あくまで、著者を例として、作家がどれくらいお金を使って作品を作り、どれくらいお金をもらっているかが具体的な数値で書かれています。
理系大学の先生だったとのことで、とても自身の収支について客観的に分析されてます。
おおきく4つに分かれています。
・原稿料と印税
1ページ幾らと決まっているそうです。
この作家だからとか、内容がこうだからとか、関係ないのだとか。
普通の仕事だと、工賃の交渉とかありますが、出版社との、その辺の交渉はないようです。
漫画家と同じです。
印税は、印刷した部数分貰えるそうで、売れた売れないは関係ないそうです。
特に珍しく、面白いのが、他の著者の作品について、解説文や推薦文を書いた場合に貰える金額について解説していることです。
・その他の雑収入
テレビや、ラジオに出ると幾ら貰える、トークショーや講演会については幾らもらえるといったことが、体験談交じりに書いてあります。
作品がドラマ化される際、単発ドラマよりも、人の目に触れる期間の長い連続ドラマのほうが、宣伝効果が持続して、著作の売れ行きが
よくなるそうです。
やっぱり人の目に触れてなんぼなんですね。
・作家の支出
自営業なので、経費についての話や、クレジットカードが作りにくいといった話が出てきます。

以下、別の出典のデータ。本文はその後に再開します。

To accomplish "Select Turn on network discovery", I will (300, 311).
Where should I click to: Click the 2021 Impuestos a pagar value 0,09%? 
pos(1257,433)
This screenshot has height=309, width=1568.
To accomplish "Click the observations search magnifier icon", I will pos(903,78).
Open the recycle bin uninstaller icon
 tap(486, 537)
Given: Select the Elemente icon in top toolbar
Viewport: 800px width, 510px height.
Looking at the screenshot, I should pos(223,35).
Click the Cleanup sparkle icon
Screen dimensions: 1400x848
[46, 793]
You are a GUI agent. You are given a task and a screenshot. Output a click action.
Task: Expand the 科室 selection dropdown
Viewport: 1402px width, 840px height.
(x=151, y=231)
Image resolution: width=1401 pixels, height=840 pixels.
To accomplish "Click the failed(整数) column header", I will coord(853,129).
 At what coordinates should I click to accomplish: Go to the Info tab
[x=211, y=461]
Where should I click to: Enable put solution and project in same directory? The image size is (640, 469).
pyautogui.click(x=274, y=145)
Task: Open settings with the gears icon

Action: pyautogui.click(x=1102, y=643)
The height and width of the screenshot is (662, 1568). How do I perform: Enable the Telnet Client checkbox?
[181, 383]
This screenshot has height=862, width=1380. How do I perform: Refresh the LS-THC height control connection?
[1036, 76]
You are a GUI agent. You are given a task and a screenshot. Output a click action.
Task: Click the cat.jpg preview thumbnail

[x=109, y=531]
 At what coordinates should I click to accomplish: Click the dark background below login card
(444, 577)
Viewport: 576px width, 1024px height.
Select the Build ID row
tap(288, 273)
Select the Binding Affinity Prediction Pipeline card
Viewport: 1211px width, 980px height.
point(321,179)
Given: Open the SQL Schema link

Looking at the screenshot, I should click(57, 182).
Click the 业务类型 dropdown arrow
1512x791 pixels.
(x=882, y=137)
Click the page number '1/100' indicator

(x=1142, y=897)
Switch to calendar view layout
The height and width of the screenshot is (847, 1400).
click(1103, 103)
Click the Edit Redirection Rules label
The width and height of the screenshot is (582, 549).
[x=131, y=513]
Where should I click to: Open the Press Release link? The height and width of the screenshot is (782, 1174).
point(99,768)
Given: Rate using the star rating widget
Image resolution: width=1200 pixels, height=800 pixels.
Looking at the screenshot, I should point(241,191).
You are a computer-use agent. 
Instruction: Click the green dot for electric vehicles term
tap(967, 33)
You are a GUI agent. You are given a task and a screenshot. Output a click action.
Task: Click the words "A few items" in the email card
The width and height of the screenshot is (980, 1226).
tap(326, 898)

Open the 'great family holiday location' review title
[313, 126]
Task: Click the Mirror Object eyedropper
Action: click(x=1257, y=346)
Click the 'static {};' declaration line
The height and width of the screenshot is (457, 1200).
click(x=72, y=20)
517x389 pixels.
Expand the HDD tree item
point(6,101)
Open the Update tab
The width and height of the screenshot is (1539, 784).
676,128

国家公務員から作家になった著者だからこそ、思ったことが書かれてます。
・これからの出版
大量消費時代が過ぎ、必要なものがすべて行き届いた今、これからはミリオンセラのような大ヒットはないだろうとのことです。
そのかわり、サブカルなものやマイナなものが頭角を現すそうです。
確かに、ネットの普及も手伝て、自分の好きなことだけを調べて、そこで見つけた好きなものだけを買ったりするようになりました。
アイドルも誰もが知ってる人は出てこなくなったし、誰もが知ってるヒット曲も出なくなりました。
普段、薄々感じていたことを、こうやって分析した文章に触れることで、ちょっと腑に落ちました。
だから、出版社や作家も、多種多様なものを提供していく必要があるそうで、出す側は、これから大変だなといった印象です。